- PROBLEM DETAILS: Copy the material word for word, from its first line through the line that contains "Click the Discord", including both of those lines.

- Rows on where targets are located:
----

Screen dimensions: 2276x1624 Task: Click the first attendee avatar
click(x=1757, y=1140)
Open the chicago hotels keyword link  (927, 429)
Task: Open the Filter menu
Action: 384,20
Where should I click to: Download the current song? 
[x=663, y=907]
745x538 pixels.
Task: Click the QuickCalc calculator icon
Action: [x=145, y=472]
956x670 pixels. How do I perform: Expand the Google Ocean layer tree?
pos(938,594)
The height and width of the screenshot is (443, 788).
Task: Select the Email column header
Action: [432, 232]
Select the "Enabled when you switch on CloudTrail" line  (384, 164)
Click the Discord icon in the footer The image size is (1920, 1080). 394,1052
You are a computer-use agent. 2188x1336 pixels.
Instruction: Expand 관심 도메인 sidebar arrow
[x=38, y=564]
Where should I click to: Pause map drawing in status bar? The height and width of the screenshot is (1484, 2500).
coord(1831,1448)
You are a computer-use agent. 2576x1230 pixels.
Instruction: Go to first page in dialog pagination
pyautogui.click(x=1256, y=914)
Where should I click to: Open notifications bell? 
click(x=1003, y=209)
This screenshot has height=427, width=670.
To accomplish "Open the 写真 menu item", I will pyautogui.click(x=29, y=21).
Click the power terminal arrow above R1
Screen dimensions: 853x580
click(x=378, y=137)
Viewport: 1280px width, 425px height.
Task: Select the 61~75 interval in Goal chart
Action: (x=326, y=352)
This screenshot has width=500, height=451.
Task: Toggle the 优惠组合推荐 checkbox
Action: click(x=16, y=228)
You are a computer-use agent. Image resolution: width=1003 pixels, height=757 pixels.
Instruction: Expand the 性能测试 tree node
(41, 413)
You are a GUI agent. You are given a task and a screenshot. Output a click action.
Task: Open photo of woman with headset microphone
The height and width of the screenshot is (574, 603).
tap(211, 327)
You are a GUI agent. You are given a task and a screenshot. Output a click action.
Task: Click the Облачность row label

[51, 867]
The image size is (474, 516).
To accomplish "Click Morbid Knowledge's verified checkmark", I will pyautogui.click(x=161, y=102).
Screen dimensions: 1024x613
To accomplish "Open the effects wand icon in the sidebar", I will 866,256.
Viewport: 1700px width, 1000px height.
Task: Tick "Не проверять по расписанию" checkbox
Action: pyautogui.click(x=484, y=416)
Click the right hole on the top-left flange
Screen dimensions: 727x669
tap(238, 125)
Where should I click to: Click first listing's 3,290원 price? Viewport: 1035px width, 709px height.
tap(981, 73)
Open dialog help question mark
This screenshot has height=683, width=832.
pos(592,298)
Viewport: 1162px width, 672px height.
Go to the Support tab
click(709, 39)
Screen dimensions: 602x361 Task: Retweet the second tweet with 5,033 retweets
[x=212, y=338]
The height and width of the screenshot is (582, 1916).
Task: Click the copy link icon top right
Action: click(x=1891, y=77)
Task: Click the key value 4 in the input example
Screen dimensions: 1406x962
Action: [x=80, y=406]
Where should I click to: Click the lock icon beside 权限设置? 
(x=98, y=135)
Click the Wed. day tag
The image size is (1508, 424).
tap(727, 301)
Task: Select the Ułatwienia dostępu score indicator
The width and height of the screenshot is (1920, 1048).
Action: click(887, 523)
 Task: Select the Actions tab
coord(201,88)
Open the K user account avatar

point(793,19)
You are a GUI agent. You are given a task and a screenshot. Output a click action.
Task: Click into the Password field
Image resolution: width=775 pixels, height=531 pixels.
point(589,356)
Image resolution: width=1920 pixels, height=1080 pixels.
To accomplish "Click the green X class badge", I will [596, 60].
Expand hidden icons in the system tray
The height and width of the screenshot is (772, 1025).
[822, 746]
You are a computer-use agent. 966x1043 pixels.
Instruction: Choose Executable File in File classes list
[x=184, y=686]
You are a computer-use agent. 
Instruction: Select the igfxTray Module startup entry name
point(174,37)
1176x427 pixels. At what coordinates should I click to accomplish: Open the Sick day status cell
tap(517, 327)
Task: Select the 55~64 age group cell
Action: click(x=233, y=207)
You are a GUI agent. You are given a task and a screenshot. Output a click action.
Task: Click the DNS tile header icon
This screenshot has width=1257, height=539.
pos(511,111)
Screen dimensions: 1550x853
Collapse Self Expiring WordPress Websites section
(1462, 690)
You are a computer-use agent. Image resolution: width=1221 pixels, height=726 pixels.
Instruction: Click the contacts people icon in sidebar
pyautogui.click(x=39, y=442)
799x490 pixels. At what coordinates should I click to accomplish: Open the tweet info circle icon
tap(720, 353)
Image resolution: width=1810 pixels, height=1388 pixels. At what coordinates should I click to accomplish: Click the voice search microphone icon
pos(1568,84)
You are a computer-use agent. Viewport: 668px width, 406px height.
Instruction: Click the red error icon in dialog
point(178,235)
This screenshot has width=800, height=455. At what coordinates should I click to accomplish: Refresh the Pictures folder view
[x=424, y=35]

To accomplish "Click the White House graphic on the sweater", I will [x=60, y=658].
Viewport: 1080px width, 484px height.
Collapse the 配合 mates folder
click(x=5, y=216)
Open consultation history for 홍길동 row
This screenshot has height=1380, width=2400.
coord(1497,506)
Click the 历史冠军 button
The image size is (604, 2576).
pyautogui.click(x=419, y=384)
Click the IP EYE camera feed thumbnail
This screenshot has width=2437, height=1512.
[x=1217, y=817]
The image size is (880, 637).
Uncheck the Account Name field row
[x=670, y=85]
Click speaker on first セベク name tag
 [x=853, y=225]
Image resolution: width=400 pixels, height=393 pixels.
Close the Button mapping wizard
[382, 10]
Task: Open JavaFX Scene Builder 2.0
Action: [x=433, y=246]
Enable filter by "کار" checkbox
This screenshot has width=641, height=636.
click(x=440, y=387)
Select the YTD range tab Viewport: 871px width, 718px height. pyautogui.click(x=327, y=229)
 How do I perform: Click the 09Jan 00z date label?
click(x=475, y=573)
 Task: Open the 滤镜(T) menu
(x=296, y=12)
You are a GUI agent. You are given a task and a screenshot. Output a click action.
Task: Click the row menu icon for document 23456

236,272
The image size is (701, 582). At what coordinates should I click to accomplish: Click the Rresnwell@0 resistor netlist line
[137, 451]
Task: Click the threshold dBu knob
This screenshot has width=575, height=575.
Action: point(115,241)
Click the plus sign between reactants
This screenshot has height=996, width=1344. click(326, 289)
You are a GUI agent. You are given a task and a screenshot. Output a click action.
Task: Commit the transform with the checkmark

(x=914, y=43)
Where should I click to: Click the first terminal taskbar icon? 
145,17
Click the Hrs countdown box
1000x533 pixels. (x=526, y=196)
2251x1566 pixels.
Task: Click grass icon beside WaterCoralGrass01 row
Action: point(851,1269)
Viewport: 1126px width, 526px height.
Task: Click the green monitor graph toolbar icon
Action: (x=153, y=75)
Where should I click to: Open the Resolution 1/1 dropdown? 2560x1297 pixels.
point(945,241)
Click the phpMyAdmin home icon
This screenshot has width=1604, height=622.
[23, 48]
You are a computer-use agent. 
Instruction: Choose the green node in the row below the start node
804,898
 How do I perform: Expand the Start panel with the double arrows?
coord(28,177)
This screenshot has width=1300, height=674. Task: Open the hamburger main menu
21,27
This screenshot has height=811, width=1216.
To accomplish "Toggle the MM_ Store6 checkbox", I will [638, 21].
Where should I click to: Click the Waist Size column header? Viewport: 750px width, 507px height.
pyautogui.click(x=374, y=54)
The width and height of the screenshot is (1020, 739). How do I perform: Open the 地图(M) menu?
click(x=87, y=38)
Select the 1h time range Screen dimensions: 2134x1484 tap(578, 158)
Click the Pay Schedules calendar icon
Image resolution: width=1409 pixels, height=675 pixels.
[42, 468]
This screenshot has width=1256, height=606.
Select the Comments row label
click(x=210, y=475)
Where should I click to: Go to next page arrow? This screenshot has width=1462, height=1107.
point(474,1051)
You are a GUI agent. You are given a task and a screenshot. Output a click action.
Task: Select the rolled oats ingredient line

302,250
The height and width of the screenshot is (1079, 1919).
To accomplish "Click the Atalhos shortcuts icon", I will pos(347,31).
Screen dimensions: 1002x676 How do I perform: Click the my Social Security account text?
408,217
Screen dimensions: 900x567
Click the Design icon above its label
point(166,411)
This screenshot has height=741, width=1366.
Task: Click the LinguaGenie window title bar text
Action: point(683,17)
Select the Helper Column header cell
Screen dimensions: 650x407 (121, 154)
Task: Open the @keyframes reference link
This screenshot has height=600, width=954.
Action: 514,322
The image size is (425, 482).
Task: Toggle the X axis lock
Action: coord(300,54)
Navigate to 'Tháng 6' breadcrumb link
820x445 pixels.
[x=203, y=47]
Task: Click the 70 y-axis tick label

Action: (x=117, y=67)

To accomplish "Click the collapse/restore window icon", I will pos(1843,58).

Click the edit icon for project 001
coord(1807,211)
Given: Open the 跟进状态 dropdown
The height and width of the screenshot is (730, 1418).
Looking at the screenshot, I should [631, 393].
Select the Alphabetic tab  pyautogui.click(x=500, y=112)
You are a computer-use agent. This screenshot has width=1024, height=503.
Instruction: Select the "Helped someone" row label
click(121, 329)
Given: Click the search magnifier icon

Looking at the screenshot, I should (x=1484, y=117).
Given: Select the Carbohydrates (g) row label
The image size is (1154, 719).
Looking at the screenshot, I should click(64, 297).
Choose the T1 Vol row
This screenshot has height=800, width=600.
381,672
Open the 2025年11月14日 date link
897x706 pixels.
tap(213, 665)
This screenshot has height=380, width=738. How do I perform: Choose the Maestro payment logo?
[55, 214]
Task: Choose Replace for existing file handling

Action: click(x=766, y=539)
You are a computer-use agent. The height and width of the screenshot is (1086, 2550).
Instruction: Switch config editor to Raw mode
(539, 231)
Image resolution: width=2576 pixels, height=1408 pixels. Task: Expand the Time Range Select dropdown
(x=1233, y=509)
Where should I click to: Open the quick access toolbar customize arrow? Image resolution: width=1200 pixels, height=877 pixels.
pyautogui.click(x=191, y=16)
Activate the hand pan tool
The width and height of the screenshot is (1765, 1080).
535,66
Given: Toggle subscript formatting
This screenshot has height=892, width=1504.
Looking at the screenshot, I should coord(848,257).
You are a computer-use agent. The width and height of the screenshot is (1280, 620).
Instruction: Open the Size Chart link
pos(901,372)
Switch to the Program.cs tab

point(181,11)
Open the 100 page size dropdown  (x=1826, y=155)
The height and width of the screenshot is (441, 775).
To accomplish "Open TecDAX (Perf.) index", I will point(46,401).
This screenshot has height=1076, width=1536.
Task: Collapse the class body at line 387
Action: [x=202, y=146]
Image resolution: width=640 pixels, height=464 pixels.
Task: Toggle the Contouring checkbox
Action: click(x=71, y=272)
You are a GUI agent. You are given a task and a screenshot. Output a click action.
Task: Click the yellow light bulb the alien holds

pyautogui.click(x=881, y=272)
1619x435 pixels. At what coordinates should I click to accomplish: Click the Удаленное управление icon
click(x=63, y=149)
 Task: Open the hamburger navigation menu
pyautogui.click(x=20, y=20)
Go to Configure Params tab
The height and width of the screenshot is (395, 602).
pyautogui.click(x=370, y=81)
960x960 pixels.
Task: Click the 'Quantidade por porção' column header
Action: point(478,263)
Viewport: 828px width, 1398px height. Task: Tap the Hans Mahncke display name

----

- EXERCISE RESULT:
Screen dimensions: 2276x1624 Task: Click the first attendee avatar
click(x=1757, y=1140)
Open the chicago hotels keyword link  (927, 429)
Task: Open the Filter menu
Action: 384,20
Where should I click to: Download the current song? 
[x=663, y=907]
745x538 pixels.
Task: Click the QuickCalc calculator icon
Action: [x=145, y=472]
956x670 pixels. How do I perform: Expand the Google Ocean layer tree?
pos(938,594)
The height and width of the screenshot is (443, 788).
Task: Select the Email column header
Action: [432, 232]
Select the "Enabled when you switch on CloudTrail" line  (384, 164)
Click the Discord icon in the footer The image size is (1920, 1080). 394,1052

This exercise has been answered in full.